:: Document text ::
Parents Hail Cleveland Voucher Program

Published August 1, 1999

Low-income parents in Cleveland who use publicly funded vouchers to send their children to private schools are more satisfied with key aspects of their child’s educational environment–such as academic quality, school safety, and discipline–than are parents of students in Cleveland public schools, according to a new survey.

Voucher parents also reported lower levels of disruption at their child’s school in terms of racial conflict, fighting, and vandalism.

The survey results are reported in a June 1999 study from Harvard University’s Program on Education Policy and Governance (PEPG). The study, “An Evaluation of the Cleveland Voucher Program After Two Years,” was written by PEPG Director Paul E. Peterson of Harvard University, William G. Howell of Stanford University, and Jay P. Greene of the University of Texas at Austin.

Last summer, the researchers surveyed 505 parents of students who received vouchers through the Cleveland Scholarship Program (CSP), and 327 parents of students in the Cleveland public schools.

“The parent survey indicates that CSP has won a strong endorsement from the low-income families participating in it,” concluded the researchers. Based on the information contained in their report, they recommend that the Cleveland voucher program be continued and expanded by the State of Ohio.

In a first-year evaluation of the voucher program, the authors had found much higher levels of parental satisfaction among voucher recipients than among parents who had applied for but did not receive a voucher. (See “Cleveland Parents Are Highly Satisfied With Choice Schools,” School Reform News, November 1997.)

That report was criticized on the grounds that little was proved by comparing a group of parents who were happy to have received vouchers to a group of “sour grapes” parents who had not. For this second-year evaluation, the voucher parents were compared to a randomly selected group of public school parents.

Although voucher applicants whose children remained in the public schools were slightly less satisfied with the public schools than public school parents in general, the differences were not statistically significant.

“Not much evidence can be found for those who think dissatisfaction with public schools is limited to scholarship applicants,” conclude Peterson, Howell, and Greene.

According to the new survey, parents of voucher recipients are more likely to be “very satisfied” with almost every aspect of the choice schools their children attend than are parents of students in the Cleveland public schools. The factor that had the largest impact on parental satisfaction was whether or not the child attended a private school. The most satisfied parents were those with students in Catholic schools, closely followed by parents of students in the two new Hope schools.
:::
:: Data records ::
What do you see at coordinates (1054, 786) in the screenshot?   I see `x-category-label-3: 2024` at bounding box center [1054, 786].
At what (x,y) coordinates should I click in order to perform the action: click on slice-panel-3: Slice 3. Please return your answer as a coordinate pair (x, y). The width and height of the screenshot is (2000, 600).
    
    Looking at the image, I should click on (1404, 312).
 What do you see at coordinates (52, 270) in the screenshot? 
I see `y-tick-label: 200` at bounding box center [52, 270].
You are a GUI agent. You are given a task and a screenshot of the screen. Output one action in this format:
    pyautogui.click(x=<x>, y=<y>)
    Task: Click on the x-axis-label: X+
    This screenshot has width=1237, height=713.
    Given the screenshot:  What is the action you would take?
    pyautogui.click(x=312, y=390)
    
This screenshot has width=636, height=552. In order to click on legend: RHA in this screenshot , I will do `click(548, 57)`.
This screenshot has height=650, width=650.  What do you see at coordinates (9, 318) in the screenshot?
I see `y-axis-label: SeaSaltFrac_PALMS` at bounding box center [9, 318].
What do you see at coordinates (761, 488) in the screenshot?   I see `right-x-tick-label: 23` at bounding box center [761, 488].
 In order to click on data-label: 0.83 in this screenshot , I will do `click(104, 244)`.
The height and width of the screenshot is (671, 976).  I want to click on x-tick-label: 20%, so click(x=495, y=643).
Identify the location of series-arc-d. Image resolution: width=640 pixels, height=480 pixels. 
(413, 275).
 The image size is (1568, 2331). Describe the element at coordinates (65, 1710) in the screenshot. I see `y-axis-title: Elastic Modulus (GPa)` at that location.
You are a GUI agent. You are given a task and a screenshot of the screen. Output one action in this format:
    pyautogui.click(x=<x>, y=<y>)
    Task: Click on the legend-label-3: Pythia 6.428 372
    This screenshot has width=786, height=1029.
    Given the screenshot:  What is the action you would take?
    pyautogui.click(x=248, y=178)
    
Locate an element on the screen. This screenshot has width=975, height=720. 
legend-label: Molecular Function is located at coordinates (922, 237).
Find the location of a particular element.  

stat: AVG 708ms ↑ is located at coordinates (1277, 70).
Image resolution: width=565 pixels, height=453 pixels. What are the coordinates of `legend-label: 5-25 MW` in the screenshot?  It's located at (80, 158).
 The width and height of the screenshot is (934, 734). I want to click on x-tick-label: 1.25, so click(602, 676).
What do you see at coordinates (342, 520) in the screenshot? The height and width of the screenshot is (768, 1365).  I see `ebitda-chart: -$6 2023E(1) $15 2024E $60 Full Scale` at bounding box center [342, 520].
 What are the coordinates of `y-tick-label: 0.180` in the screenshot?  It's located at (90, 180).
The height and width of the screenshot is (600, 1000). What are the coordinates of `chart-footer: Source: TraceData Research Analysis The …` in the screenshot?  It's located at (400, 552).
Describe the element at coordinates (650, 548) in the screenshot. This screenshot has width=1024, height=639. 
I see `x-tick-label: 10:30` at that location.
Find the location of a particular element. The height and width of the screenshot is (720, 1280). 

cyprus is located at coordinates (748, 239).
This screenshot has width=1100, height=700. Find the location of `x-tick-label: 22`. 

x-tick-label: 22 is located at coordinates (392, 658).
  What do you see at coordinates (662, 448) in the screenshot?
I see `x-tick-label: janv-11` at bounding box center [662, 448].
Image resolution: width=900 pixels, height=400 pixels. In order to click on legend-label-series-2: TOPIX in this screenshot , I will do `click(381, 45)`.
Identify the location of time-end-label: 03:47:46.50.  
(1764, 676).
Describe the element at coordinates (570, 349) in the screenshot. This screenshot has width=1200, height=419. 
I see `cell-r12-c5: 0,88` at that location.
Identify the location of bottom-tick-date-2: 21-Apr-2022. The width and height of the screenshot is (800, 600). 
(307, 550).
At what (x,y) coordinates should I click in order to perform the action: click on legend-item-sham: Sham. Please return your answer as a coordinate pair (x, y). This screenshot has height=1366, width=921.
:::
Exercise set:
• a. Summarize the Cleveland voucher article in two sentences.
• b. Using the Cleveland voucher article, decide whether each statement agrees with it. Answer yes or no for each, and quote the deciding words.
(i) The second-year evaluation compared voucher parents with parents who had applied for a voucher but did not receive one.
(ii) Parents with students in Catholic schools were the most satisfied.
(iii) Voucher applicants whose children stayed in public schools differed in a statistically significant way from public school parents in general.
• c. According to the Cleveland voucher article, how many parents of students in the Cleveland public schools did the researchers survey?

Answers to the exercise:
• a. A June 1999 study from Harvard University's Program on Education Policy and Governance found that low-income Cleveland parents who used vouchers to send their children to private schools were more satisfied with academic quality, school safety, and discipline than parents of Cleveland public school students, and they reported less racial conflict, fighting, and vandalism. The researchers surveyed 505 voucher parents and 327 public school parents, and they recommend that the State of Ohio continue and expand the program.

• b.
(i) No: "For this second-year evaluation, the voucher parents were compared to a randomly selected group of public school parents."
(ii) Yes: "The most satisfied parents were those with students in Catholic schools"
(iii) No: "the differences were not statistically significant."

• c. 327 parents.